Baked Mac And Cheese
Ingredients
- 1 pound elbow macaroni
- 2 tbsp kosher salt
- 6 tbsp unsalted butter
- 6 tbsp all-purpose flour
- 4 cups whole milk
- 1 cup half-and-half
- 1 tsp Dijon mustard
- 3/4 tsp fine sea salt
- 1/2 tsp ground black pepper
- 1/4 tsp ground nutmeg
- 1/4 tsp cayenne pepper
- 12 ounces sharp cheddar cheese, coarsely shredded
- 6 ounces Gruyère cheese, coarsely shredded
- 2 ounces Parmesan cheese, finely grated
- 1 cup panko breadcrumbs
- 2 tbsp unsalted butter – melted

Instructions
1. Preheat the oven to 375°F. Bring a large pot of water to a boil.
2. Stir the kosher salt into the boiling water, add the elbow macaroni, and cook until very al dente, 1–2 minutes shy of package time. Drain well.
3. Meanwhile, melt 6 tbsp unsalted butter in a large pot over medium heat. Whisk in the all-purpose flour and cook, whisking constantly, until foamy and blond, 2–3 minutes.
4. Gradually whisk in the whole milk and half-and-half, bringing the sauce to a gentle simmer. Cook, whisking often, until thick enough to coat the back of a spoon, 5–7 minutes.
5. Off the heat, whisk in the Dijon mustard, fine sea salt, ground black pepper, ground nutmeg, and cayenne pepper. Add the sharp cheddar cheese and Gruyère cheese by handfuls, stirring until fully melted and smooth.
6. Add the drained macaroni to the cheese sauce and fold to coat. Transfer the mixture to a 9×13-inch baking dish and spread evenly.

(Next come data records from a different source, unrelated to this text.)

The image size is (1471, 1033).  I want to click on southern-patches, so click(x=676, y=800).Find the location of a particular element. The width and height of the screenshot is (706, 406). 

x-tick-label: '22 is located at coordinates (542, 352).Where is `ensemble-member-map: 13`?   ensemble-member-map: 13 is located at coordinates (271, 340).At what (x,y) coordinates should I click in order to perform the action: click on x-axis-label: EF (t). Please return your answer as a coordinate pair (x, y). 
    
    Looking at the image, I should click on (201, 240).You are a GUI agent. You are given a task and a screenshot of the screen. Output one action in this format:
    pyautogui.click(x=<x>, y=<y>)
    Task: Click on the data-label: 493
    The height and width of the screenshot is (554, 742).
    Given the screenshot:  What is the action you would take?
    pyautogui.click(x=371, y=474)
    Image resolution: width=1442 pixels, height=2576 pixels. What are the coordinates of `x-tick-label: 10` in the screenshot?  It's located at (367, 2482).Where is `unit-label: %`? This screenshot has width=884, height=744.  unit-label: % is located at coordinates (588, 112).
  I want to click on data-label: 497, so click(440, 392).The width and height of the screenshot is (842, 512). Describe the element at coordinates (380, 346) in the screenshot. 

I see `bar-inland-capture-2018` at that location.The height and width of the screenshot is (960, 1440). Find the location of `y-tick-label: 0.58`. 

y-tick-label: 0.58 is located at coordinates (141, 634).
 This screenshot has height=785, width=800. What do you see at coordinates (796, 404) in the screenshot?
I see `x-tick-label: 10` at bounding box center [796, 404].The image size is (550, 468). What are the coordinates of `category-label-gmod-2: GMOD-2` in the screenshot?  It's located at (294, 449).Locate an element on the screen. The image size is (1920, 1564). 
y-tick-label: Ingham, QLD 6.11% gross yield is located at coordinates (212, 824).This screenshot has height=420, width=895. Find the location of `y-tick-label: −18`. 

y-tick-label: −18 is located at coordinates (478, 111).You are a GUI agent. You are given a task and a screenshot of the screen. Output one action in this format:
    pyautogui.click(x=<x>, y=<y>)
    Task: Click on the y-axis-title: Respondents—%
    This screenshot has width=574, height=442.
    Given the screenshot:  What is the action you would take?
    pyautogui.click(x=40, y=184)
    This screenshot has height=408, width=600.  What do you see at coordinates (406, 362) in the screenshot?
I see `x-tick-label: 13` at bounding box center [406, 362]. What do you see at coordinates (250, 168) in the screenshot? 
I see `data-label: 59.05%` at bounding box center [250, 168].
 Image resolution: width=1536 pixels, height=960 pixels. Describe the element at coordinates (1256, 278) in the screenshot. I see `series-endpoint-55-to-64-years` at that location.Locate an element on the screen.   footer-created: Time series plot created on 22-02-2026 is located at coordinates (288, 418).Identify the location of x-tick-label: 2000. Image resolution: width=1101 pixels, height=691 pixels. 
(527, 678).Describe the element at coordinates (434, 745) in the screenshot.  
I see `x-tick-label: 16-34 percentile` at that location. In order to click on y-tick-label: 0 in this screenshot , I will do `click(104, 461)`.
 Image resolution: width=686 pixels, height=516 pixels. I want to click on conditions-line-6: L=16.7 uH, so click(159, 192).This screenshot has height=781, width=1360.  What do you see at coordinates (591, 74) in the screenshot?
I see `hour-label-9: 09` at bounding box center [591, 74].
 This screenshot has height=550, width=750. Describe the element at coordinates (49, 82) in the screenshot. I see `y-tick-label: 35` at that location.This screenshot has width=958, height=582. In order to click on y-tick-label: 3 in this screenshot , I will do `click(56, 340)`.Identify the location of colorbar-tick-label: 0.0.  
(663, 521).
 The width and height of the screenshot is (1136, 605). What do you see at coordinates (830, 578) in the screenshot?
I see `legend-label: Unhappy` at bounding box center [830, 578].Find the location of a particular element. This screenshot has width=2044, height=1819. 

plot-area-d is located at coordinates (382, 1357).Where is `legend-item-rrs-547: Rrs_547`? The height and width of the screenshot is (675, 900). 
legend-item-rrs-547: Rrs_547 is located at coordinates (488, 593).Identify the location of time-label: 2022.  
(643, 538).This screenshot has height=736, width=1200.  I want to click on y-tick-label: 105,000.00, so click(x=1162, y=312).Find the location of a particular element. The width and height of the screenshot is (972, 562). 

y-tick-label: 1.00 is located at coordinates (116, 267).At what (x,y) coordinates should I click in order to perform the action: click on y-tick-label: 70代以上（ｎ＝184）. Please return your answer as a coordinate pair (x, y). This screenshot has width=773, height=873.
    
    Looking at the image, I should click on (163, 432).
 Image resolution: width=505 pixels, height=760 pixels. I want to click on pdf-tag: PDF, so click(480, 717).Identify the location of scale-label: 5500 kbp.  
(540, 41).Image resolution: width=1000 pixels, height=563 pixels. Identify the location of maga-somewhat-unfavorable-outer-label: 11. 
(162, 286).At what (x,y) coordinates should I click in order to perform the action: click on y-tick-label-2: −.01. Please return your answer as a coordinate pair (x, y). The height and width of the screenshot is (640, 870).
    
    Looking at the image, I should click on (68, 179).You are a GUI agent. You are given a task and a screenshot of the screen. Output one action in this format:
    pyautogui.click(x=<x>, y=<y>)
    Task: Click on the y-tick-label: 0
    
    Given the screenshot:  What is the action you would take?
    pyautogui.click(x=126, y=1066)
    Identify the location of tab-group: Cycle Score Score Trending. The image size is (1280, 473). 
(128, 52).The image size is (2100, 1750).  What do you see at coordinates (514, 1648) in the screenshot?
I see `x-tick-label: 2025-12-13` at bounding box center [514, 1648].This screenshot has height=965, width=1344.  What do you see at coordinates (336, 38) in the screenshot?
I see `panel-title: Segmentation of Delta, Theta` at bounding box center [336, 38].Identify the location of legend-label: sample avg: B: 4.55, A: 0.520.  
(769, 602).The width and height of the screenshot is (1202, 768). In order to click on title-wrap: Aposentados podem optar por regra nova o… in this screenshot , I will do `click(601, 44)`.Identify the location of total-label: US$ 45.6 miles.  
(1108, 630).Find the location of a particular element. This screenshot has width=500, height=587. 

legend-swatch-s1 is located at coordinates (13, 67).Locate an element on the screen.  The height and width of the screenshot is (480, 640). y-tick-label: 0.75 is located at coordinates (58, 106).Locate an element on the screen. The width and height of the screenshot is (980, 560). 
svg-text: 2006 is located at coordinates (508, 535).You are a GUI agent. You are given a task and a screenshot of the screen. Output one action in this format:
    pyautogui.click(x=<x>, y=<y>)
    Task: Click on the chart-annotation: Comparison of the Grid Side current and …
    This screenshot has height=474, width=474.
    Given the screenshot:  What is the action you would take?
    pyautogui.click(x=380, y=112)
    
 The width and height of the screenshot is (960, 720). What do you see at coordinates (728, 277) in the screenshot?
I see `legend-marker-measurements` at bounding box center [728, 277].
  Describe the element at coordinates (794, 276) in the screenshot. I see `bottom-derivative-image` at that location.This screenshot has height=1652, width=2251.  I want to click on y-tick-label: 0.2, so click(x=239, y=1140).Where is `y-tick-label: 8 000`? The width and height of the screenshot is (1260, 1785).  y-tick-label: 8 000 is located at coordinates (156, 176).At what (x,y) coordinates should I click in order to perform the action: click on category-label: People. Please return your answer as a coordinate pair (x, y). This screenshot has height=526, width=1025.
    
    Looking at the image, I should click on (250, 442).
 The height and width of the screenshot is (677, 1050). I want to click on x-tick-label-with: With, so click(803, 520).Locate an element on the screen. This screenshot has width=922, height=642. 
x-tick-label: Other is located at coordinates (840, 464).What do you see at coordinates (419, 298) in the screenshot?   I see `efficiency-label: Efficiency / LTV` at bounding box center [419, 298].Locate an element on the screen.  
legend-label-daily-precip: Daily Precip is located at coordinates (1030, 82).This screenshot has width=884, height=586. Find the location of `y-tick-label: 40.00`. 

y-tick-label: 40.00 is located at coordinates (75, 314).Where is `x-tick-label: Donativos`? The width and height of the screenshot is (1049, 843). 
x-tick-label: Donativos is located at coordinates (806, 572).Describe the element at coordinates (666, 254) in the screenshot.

7. In a bowl, combine the panko breadcrumbs and Parmesan cheese. Pour in the 2 tbsp melted unsalted butter and toss until evenly moistened.
8. Sprinkle the breadcrumb mixture evenly over the macaroni. Bake until bubbling at the edges and the topping is golden brown, 20–25 minutes. Let rest 10 minutes before serving.
Baked mac and cheese is a creamy, comforting pasta casserole with tender elbows enveloped in a velvety cheese sauce and finished under the heat of the oven for a bubbling, golden crust. The contrast between the saucy interior and the crisp, buttery breadcrumb top makes each bite balanced and deeply satisfying. Sharp cheddar brings tang and richness, while a secondary cheese like Gruyère adds nutty depth and exceptional melt.
This dish is a pillar of American home cooking, with roots reaching back to adaptations of European pasta-and-cheese gratins. Early American versions were popularized in the 19th century, appearing in community and church cookbooks, and they grew into a household staple through both homemade bakes and boxed stovetop variants. The baked casserole style endures as a celebratory and potluck favorite, bridging weeknight comfort with holiday tradition.